- What is expected -
Please format every line of the data below as a JSON list of strings, one string per line, and leave out blank lines.

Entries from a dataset
┌────────
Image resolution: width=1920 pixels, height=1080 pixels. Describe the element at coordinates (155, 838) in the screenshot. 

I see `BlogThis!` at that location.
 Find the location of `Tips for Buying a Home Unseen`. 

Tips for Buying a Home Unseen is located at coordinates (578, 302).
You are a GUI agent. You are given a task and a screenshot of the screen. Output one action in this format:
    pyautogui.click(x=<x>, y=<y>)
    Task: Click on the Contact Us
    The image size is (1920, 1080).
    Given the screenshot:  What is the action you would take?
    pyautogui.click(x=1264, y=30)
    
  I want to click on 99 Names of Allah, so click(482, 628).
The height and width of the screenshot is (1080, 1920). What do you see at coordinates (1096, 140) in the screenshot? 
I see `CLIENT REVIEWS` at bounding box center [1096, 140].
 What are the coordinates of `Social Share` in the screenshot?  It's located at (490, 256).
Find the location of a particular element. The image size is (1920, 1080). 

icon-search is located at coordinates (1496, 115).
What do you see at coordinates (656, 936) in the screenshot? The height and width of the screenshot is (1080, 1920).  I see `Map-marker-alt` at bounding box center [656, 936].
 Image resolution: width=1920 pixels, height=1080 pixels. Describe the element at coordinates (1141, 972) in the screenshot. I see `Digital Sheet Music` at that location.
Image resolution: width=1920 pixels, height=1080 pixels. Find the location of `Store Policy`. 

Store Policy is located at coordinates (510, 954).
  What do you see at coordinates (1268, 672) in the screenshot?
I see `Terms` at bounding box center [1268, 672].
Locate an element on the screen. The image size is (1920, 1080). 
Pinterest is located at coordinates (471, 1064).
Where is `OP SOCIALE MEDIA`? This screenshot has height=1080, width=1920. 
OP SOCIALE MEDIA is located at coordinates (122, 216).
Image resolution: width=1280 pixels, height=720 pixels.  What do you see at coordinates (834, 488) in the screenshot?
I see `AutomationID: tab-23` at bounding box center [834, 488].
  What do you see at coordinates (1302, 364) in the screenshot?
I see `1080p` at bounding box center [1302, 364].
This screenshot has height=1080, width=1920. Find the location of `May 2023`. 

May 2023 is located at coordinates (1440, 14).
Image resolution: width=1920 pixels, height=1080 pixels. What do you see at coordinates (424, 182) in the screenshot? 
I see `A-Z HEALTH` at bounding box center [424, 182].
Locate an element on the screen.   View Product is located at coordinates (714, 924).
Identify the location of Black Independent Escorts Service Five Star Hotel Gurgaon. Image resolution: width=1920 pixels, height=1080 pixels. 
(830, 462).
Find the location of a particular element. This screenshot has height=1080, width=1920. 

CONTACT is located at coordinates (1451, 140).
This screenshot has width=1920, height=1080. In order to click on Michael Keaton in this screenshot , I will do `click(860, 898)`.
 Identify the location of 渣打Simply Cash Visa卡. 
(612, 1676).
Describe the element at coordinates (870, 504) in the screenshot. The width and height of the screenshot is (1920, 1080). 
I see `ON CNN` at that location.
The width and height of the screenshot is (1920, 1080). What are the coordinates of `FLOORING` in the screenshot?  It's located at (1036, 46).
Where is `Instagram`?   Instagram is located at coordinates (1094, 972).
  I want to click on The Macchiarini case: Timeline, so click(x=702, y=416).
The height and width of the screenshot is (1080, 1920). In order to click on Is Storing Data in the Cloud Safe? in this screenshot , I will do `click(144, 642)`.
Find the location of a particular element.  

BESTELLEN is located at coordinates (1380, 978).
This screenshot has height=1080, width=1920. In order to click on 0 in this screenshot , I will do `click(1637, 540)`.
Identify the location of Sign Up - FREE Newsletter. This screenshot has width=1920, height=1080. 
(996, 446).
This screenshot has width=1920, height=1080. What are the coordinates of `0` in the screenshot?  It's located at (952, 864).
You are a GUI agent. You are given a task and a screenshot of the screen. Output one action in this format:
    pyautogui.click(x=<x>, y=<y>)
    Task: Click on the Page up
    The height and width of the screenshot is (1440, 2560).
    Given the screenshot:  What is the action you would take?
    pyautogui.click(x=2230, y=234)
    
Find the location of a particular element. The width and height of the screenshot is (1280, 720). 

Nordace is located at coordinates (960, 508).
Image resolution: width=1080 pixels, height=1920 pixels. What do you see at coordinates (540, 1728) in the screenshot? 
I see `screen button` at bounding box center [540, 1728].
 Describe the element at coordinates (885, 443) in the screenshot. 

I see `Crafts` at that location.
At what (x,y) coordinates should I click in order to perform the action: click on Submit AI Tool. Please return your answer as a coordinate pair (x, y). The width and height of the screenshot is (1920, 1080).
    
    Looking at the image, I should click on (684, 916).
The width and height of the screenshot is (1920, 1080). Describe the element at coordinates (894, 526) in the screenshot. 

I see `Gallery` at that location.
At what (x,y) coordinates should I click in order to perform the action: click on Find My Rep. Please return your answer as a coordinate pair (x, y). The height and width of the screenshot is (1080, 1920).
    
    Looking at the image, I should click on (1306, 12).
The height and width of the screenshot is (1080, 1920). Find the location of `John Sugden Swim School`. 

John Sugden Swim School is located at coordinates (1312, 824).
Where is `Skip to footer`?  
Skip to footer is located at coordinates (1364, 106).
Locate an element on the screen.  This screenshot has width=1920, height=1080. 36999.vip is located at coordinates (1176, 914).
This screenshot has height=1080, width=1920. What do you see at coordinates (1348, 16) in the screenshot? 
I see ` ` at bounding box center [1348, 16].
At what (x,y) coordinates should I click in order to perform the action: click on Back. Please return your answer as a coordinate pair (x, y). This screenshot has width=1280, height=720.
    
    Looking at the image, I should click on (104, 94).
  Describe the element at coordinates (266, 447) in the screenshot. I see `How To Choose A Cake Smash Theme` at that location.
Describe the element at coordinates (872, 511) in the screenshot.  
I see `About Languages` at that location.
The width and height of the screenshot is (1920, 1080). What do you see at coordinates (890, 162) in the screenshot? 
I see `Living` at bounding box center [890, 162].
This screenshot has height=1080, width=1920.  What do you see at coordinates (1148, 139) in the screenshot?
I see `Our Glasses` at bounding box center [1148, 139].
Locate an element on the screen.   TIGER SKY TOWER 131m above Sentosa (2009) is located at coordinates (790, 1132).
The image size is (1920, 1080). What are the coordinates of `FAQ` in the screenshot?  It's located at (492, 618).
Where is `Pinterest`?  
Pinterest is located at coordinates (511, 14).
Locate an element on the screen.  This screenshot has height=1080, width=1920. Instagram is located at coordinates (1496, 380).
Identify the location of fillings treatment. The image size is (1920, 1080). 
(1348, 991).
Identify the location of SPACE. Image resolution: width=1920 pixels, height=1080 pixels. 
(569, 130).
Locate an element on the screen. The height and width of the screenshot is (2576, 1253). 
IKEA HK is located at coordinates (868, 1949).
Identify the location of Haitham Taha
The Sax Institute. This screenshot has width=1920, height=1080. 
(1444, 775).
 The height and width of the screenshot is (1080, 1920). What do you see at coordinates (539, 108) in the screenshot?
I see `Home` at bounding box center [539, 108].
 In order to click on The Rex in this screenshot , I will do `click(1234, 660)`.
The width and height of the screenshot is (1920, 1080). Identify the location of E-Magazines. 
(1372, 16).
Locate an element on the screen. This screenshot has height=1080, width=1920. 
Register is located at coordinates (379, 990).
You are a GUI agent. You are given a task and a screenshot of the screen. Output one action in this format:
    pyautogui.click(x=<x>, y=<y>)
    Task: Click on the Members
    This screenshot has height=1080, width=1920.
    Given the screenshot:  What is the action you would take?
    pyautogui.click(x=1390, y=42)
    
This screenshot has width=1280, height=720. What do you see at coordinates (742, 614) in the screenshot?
└────────
- Written solution -
[
  "Image resolution: width=1920 pixels, height=1080 pixels. Describe the element at coordinates (155, 838) in the screenshot. ",
  "I see `BlogThis!` at that location.",
  " Find the location of `Tips for Buying a Home Unseen`. ",
  "Tips for Buying a Home Unseen is located at coordinates (578, 302).",
  "You are a GUI agent. You are given a task and a screenshot of the screen. Output one action in this format:",
  "    pyautogui.click(x=<x>, y=<y>)",
  "    Task: Click on the Contact Us",
  "    The image size is (1920, 1080).",
  "    Given the screenshot:  What is the action you would take?",
  "    pyautogui.click(x=1264, y=30)",
  "  I want to click on 99 Names of Allah, so click(482, 628).",
  "The height and width of the screenshot is (1080, 1920). What do you see at coordinates (1096, 140) in the screenshot? ",
  "I see `CLIENT REVIEWS` at bounding box center [1096, 140].",
  " What are the coordinates of `Social Share` in the screenshot?  It's located at (490, 256).",
  "Find the location of a particular element. The image size is (1920, 1080). ",
  "icon-search is located at coordinates (1496, 115).",
  "What do you see at coordinates (656, 936) in the screenshot? The height and width of the screenshot is (1080, 1920).  I see `Map-marker-alt` at bounding box center [656, 936].",
  " Image resolution: width=1920 pixels, height=1080 pixels. Describe the element at coordinates (1141, 972) in the screenshot. I see `Digital Sheet Music` at that location.",
  "Image resolution: width=1920 pixels, height=1080 pixels. Find the location of `Store Policy`. ",
  "Store Policy is located at coordinates (510, 954).",
  "  What do you see at coordinates (1268, 672) in the screenshot?",
  "I see `Terms` at bounding box center [1268, 672].",
  "Locate an element on the screen. The image size is (1920, 1080). ",
  "Pinterest is located at coordinates (471, 1064).",
  "Where is `OP SOCIALE MEDIA`? This screenshot has height=1080, width=1920. ",
  "OP SOCIALE MEDIA is located at coordinates (122, 216).",
  "Image resolution: width=1280 pixels, height=720 pixels.  What do you see at coordinates (834, 488) in the screenshot?",
  "I see `AutomationID: tab-23` at bounding box center [834, 488].",
  "  What do you see at coordinates (1302, 364) in the screenshot?",
  "I see `1080p` at bounding box center [1302, 364].",
  "This screenshot has height=1080, width=1920. Find the location of `May 2023`. ",
  "May 2023 is located at coordinates (1440, 14).",
  "Image resolution: width=1920 pixels, height=1080 pixels. What do you see at coordinates (424, 182) in the screenshot? ",
  "I see `A-Z HEALTH` at bounding box center [424, 182].",
  "Locate an element on the screen.   View Product is located at coordinates (714, 924).",
  "Identify the location of Black Independent Escorts Service Five Star Hotel Gurgaon. Image resolution: width=1920 pixels, height=1080 pixels. ",
  "(830, 462).",
  "Find the location of a particular element. This screenshot has height=1080, width=1920. ",
  "CONTACT is located at coordinates (1451, 140).",
  "This screenshot has width=1920, height=1080. In order to click on Michael Keaton in this screenshot , I will do `click(860, 898)`.",
  " Identify the location of 渣打Simply Cash Visa卡. ",
  "(612, 1676).",
  "Describe the element at coordinates (870, 504) in the screenshot. The width and height of the screenshot is (1920, 1080). ",
  "I see `ON CNN` at that location.",
  "The width and height of the screenshot is (1920, 1080). What are the coordinates of `FLOORING` in the screenshot?  It's located at (1036, 46).",
  "Where is `Instagram`?   Instagram is located at coordinates (1094, 972).",
  "  I want to click on The Macchiarini case: Timeline, so click(x=702, y=416).",
  "The height and width of the screenshot is (1080, 1920). In order to click on Is Storing Data in the Cloud Safe? in this screenshot , I will do `click(144, 642)`.",
  "Find the location of a particular element.  ",
  "BESTELLEN is located at coordinates (1380, 978).",
  "This screenshot has height=1080, width=1920. In order to click on 0 in this screenshot , I will do `click(1637, 540)`.",
  "Identify the location of Sign Up - FREE Newsletter. This screenshot has width=1920, height=1080. ",
  "(996, 446).",
  "This screenshot has width=1920, height=1080. What are the coordinates of `0` in the screenshot?  It's located at (952, 864).",
  "You are a GUI agent. You are given a task and a screenshot of the screen. Output one action in this format:",
  "    pyautogui.click(x=<x>, y=<y>)",
  "    Task: Click on the Page up",
  "    The height and width of the screenshot is (1440, 2560).",
  "    Given the screenshot:  What is the action you would take?",
  "    pyautogui.click(x=2230, y=234)",
  "Find the location of a particular element. The width and height of the screenshot is (1280, 720). ",
  "Nordace is located at coordinates (960, 508).",
  "Image resolution: width=1080 pixels, height=1920 pixels. What do you see at coordinates (540, 1728) in the screenshot? ",
  "I see `screen button` at bounding box center [540, 1728].",
  " Describe the element at coordinates (885, 443) in the screenshot. ",
  "I see `Crafts` at that location.",
  "At what (x,y) coordinates should I click in order to perform the action: click on Submit AI Tool. Please return your answer as a coordinate pair (x, y). The width and height of the screenshot is (1920, 1080).",
  "    Looking at the image, I should click on (684, 916).",
  "The width and height of the screenshot is (1920, 1080). Describe the element at coordinates (894, 526) in the screenshot. ",
  "I see `Gallery` at that location.",
  "At what (x,y) coordinates should I click in order to perform the action: click on Find My Rep. Please return your answer as a coordinate pair (x, y). The height and width of the screenshot is (1080, 1920).",
  "    Looking at the image, I should click on (1306, 12).",
  "The height and width of the screenshot is (1080, 1920). Find the location of `John Sugden Swim School`. ",
  "John Sugden Swim School is located at coordinates (1312, 824).",
  "Where is `Skip to footer`?  ",
  "Skip to footer is located at coordinates (1364, 106).",
  "Locate an element on the screen.  This screenshot has width=1920, height=1080. 36999.vip is located at coordinates (1176, 914).",
  "This screenshot has height=1080, width=1920. What do you see at coordinates (1348, 16) in the screenshot? ",
  "I see ` ` at bounding box center [1348, 16].",
  "At what (x,y) coordinates should I click in order to perform the action: click on Back. Please return your answer as a coordinate pair (x, y). This screenshot has width=1280, height=720.",
  "    Looking at the image, I should click on (104, 94).",
  "  Describe the element at coordinates (266, 447) in the screenshot. I see `How To Choose A Cake Smash Theme` at that location.",
  "Describe the element at coordinates (872, 511) in the screenshot.  ",
  "I see `About Languages` at that location.",
  "The width and height of the screenshot is (1920, 1080). What do you see at coordinates (890, 162) in the screenshot? ",
  "I see `Living` at bounding box center [890, 162].",
  "This screenshot has height=1080, width=1920.  What do you see at coordinates (1148, 139) in the screenshot?",
  "I see `Our Glasses` at bounding box center [1148, 139].",
  "Locate an element on the screen.   TIGER SKY TOWER 131m above Sentosa (2009) is located at coordinates (790, 1132).",
  "The image size is (1920, 1080). What are the coordinates of `FAQ` in the screenshot?  It's located at (492, 618).",
  "Where is `Pinterest`?  ",
  "Pinterest is located at coordinates (511, 14).",
  "Locate an element on the screen.  This screenshot has height=1080, width=1920. Instagram is located at coordinates (1496, 380).",
  "Identify the location of fillings treatment. The image size is (1920, 1080). ",
  "(1348, 991).",
  "Identify the location of SPACE. Image resolution: width=1920 pixels, height=1080 pixels. ",
  "(569, 130).",
  "Locate an element on the screen. The height and width of the screenshot is (2576, 1253). ",
  "IKEA HK is located at coordinates (868, 1949).",
  "Identify the location of Haitham Taha",
  "The Sax Institute. This screenshot has width=1920, height=1080. ",
  "(1444, 775).",
  " The height and width of the screenshot is (1080, 1920). What do you see at coordinates (539, 108) in the screenshot?",
  "I see `Home` at bounding box center [539, 108].",
  " In order to click on The Rex in this screenshot , I will do `click(1234, 660)`.",
  "The width and height of the screenshot is (1920, 1080). Identify the location of E-Magazines. ",
  "(1372, 16).",
  "Locate an element on the screen. This screenshot has height=1080, width=1920. ",
  "Register is located at coordinates (379, 990).",
  "You are a GUI agent. You are given a task and a screenshot of the screen. Output one action in this format:",
  "    pyautogui.click(x=<x>, y=<y>)",
  "    Task: Click on the Members",
  "    This screenshot has height=1080, width=1920.",
  "    Given the screenshot:  What is the action you would take?",
  "    pyautogui.click(x=1390, y=42)",
  "This screenshot has width=1280, height=720. What do you see at coordinates (742, 614) in the screenshot?"
]